Bubbles with vegetative pemphigus have a flabby shell and open up quite quickly with the formation of erosions. At the bottom of the erosions, the formation of bright red papillomatous growths is characteristic, appearing 4-7 days after the opening of the bladder. Erosion increases in size and can merge, forming a hearth of 10-15 cm in diameter. Their discharge has a fetid putrid smell. Erosions are accompanied by pain and a burning sensation, expressed to such an extent that the patient cannot actively move.
Further development of the process with vegetative pemphigus leads to severe cachexia. With the effectiveness of the treatment, vegetation flattening, drying and healing of erosions with the formation of pigment spots occur.
The diagnosis can be made on the basis of clinical symptoms and the characteristic localization of the process. Nikolsky’s symptom, specific for pemphigus (detachment of the epidermis with slight mechanical action on the skin) with vegetative pemphigus is observed only near the lesion. Only with the generalization of the disease in the terminal stage, it, as with vulgar pemphigus, is detected on healthy areas of the skin.
Microscopic examination of smears-prints taken from the surface of erosions reveals the presence of acantholytic cells. However, they are not strictly specific to pemphigus, since they are also detected in chickenpox, herpes and other diseases.
Histological examination of vegetative pemphigus reveals the presence of cavities and horizontal cracks inside the epidermis. Immunological studies of histological material allow us to confirm the autoimmune nature of the disease. This is a direct immunofluorescence reaction (RIF), which detects IgG accumulations in the spaces between the cells of the epidermis, and an indirect immunofluorescence reaction, which reveals a high titer of autoantibodies to intercellular compounds — desmosomes.

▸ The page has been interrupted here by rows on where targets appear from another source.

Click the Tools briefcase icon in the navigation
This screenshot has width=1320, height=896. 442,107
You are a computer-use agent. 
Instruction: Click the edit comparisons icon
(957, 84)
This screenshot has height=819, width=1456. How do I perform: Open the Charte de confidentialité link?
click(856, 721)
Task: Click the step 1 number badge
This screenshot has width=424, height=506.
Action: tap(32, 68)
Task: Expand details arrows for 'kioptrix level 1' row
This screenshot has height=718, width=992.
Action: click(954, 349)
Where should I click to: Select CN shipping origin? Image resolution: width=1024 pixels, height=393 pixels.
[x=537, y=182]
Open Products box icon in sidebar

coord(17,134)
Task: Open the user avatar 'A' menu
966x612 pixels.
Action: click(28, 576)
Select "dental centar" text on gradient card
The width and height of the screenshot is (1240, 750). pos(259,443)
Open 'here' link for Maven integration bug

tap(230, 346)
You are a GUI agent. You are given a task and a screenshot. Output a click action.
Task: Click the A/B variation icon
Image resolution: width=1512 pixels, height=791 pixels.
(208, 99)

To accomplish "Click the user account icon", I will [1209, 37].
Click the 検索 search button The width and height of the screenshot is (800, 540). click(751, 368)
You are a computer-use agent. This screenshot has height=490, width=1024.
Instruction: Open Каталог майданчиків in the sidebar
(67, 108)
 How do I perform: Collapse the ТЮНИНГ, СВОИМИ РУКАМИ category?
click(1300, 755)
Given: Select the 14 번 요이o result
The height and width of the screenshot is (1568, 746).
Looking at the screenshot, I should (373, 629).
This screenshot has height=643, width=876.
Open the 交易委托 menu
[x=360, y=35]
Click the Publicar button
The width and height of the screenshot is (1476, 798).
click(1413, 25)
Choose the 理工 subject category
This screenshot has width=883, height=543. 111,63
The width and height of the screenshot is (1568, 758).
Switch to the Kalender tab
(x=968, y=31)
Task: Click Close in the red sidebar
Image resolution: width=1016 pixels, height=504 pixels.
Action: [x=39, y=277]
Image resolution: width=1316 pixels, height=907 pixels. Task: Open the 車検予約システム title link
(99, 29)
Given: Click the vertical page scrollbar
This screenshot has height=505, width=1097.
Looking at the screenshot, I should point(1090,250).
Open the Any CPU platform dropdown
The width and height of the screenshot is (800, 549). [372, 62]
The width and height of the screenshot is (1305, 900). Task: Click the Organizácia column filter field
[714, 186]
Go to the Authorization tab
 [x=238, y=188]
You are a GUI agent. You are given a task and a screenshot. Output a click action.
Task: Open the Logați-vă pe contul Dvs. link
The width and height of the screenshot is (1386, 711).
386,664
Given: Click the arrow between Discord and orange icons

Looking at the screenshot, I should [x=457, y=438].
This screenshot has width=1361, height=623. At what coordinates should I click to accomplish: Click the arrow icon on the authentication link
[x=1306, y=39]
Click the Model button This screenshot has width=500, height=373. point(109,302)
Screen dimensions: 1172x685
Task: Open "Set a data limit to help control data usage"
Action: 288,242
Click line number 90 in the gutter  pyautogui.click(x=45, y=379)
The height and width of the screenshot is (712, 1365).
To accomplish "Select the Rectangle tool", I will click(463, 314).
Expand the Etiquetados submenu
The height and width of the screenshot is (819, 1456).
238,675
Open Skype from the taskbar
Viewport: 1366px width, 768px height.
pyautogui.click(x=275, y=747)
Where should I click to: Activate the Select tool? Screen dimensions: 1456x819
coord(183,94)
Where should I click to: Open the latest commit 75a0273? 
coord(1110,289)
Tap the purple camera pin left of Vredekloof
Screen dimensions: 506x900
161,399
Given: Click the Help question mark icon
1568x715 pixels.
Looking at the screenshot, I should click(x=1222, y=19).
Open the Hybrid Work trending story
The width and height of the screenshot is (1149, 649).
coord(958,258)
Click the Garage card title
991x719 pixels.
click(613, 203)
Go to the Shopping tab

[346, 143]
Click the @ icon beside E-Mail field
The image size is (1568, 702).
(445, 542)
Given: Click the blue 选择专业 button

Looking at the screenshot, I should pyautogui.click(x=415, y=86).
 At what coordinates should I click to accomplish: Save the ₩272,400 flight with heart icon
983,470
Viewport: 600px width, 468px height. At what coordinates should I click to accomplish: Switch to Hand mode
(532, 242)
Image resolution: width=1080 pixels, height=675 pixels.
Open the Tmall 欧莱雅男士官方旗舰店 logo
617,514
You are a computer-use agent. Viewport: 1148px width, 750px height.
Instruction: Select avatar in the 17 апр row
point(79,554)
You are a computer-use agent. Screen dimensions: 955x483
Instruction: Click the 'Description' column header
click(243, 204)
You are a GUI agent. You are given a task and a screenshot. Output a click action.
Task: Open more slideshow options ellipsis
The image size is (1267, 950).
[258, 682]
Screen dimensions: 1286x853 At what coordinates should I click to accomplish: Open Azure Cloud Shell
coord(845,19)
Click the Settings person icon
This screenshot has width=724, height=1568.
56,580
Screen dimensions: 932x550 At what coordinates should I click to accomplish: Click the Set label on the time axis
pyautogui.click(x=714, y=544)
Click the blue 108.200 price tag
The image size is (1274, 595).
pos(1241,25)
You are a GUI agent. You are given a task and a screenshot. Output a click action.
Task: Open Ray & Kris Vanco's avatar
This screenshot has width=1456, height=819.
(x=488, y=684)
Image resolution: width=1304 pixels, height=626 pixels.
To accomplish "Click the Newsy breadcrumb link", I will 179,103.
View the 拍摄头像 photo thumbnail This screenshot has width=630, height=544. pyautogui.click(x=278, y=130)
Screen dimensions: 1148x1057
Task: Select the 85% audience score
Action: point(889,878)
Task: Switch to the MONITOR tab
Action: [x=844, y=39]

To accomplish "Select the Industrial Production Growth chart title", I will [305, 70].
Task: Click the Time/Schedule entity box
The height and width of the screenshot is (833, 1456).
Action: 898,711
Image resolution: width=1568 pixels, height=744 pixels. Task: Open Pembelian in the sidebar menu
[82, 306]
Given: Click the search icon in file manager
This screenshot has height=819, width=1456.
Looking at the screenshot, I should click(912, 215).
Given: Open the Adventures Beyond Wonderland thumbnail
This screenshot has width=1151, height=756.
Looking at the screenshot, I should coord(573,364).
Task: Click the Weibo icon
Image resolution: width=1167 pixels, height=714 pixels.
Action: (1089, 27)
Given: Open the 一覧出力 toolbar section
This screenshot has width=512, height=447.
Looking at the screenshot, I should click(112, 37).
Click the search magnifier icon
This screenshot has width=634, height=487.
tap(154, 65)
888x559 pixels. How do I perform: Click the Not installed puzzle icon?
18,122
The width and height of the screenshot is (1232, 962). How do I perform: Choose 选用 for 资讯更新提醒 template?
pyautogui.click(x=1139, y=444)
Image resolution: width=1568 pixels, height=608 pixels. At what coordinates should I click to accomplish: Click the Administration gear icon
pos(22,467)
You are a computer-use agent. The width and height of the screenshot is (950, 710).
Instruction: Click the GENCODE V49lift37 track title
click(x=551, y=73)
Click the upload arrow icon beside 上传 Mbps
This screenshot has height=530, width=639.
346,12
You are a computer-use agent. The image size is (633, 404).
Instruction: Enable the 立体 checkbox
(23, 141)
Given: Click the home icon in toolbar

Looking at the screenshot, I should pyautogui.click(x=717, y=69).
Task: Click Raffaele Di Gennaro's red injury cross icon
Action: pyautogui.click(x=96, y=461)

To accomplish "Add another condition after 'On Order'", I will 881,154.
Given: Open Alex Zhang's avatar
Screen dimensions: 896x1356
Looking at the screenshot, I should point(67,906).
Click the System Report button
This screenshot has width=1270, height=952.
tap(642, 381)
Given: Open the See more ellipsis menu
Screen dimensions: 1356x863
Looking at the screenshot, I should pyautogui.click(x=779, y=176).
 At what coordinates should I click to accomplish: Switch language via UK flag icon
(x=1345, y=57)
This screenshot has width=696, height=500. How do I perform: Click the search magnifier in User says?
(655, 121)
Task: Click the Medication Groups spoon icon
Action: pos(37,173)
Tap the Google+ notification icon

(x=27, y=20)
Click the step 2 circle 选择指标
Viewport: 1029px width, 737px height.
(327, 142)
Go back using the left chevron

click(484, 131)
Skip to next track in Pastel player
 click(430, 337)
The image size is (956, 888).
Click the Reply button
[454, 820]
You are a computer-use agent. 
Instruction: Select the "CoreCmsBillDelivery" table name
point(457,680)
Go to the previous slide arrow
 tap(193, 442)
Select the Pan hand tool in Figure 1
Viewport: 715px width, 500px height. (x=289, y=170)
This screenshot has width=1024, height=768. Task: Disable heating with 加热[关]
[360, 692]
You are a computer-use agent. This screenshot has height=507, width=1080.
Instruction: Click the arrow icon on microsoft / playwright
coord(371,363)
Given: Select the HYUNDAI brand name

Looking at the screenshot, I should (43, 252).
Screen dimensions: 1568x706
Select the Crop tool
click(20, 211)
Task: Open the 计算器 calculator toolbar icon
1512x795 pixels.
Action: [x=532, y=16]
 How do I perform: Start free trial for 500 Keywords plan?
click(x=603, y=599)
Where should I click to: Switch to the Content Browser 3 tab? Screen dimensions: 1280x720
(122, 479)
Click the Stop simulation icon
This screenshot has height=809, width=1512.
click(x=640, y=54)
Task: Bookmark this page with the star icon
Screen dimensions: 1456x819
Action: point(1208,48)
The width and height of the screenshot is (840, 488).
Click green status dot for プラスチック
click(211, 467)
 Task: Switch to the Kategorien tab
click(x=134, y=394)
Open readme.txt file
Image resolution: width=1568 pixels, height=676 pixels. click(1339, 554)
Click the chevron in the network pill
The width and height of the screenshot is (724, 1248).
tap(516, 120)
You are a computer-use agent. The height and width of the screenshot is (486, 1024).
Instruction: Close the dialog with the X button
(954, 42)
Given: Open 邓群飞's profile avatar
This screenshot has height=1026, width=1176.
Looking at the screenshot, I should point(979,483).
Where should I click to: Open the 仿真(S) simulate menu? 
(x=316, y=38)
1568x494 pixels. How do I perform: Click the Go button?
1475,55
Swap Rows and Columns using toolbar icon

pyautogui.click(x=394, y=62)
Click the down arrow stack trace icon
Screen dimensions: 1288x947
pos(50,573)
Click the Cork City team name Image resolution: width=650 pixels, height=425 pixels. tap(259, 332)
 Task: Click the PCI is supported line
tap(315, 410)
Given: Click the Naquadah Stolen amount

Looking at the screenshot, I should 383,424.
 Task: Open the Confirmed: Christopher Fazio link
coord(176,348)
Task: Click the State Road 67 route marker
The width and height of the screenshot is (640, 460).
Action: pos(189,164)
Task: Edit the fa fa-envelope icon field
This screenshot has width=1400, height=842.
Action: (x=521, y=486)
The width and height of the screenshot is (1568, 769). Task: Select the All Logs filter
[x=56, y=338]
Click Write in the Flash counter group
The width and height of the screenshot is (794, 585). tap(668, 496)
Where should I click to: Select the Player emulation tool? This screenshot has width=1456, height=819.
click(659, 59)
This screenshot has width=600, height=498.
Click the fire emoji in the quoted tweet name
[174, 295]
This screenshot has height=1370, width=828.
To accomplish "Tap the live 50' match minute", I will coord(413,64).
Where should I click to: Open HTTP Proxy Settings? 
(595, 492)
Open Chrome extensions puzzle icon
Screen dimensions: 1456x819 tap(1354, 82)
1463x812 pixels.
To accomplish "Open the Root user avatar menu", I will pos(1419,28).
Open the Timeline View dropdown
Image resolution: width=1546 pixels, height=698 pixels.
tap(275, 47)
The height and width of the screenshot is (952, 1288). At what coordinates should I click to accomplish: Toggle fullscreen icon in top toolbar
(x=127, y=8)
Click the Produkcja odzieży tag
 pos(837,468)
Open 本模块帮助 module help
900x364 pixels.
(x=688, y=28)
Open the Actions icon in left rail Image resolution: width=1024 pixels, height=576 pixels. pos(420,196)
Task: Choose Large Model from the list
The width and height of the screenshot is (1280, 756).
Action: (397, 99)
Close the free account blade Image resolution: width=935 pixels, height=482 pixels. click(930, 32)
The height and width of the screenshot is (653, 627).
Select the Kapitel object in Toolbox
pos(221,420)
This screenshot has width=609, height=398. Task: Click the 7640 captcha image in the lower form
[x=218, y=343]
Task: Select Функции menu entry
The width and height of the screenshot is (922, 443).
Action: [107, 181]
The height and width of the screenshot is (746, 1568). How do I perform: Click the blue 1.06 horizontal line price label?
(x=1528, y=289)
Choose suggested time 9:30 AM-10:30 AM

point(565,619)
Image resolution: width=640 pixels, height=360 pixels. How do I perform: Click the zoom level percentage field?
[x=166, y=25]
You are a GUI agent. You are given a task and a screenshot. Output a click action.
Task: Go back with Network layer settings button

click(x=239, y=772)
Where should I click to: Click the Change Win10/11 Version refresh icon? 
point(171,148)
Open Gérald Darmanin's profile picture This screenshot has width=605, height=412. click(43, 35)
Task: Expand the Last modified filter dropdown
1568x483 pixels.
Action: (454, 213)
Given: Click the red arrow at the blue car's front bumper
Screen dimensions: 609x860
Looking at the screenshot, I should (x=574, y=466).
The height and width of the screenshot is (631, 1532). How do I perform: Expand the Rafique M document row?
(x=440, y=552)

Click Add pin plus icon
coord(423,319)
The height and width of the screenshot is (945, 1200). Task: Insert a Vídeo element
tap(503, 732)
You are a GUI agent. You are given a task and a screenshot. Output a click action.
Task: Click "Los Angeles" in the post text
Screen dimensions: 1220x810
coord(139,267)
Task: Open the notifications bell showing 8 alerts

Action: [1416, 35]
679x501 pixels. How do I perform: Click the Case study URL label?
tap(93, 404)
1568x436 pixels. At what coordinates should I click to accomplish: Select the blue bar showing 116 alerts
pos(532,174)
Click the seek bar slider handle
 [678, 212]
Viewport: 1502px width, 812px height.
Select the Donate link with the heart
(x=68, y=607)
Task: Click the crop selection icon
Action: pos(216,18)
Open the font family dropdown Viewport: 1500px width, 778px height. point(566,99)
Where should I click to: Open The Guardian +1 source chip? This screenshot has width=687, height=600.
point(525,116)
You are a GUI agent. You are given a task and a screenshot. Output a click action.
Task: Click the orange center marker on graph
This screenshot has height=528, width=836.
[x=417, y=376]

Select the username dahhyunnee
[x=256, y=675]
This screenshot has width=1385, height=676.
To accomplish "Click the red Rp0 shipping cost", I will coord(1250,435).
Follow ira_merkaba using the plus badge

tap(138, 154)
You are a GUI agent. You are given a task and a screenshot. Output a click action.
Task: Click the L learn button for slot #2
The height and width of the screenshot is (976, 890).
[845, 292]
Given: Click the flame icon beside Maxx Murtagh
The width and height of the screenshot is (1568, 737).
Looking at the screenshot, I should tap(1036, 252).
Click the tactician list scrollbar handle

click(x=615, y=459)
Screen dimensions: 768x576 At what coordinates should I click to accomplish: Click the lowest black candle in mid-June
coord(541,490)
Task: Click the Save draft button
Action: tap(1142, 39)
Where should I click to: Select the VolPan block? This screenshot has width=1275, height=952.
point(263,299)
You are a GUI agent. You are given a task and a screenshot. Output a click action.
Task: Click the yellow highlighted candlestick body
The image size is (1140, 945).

Treatment is carried out with corticosteroids: prednisone, metiprednisolone, dexamethasone, triamcinolone, etc. Therapy of vegetative pemphigus begins with high doses. When the effect of treatment occurs, the dose can be reduced, but complete rejection of glucocorticoids leads to the resumption of the disease. Therefore, therapy is carried out even against the background of complications arising from it.
If vegetative pemphigus has a severe course, then cytostatic drugs are used in its treatment: azathioprine, methotrexate or cyclophosphamide.
The prognosis, as with any form of pemphigus, is unfavorable. Patients die from cachexia during generalization of the process and from secondary infectious complications with the development of sepsis. Prolonged therapy with corticosteroids increases the likelihood of infection and leads to the occurrence of endocrine pathology, gastrointestinal diseases, vascular and neurological disorders.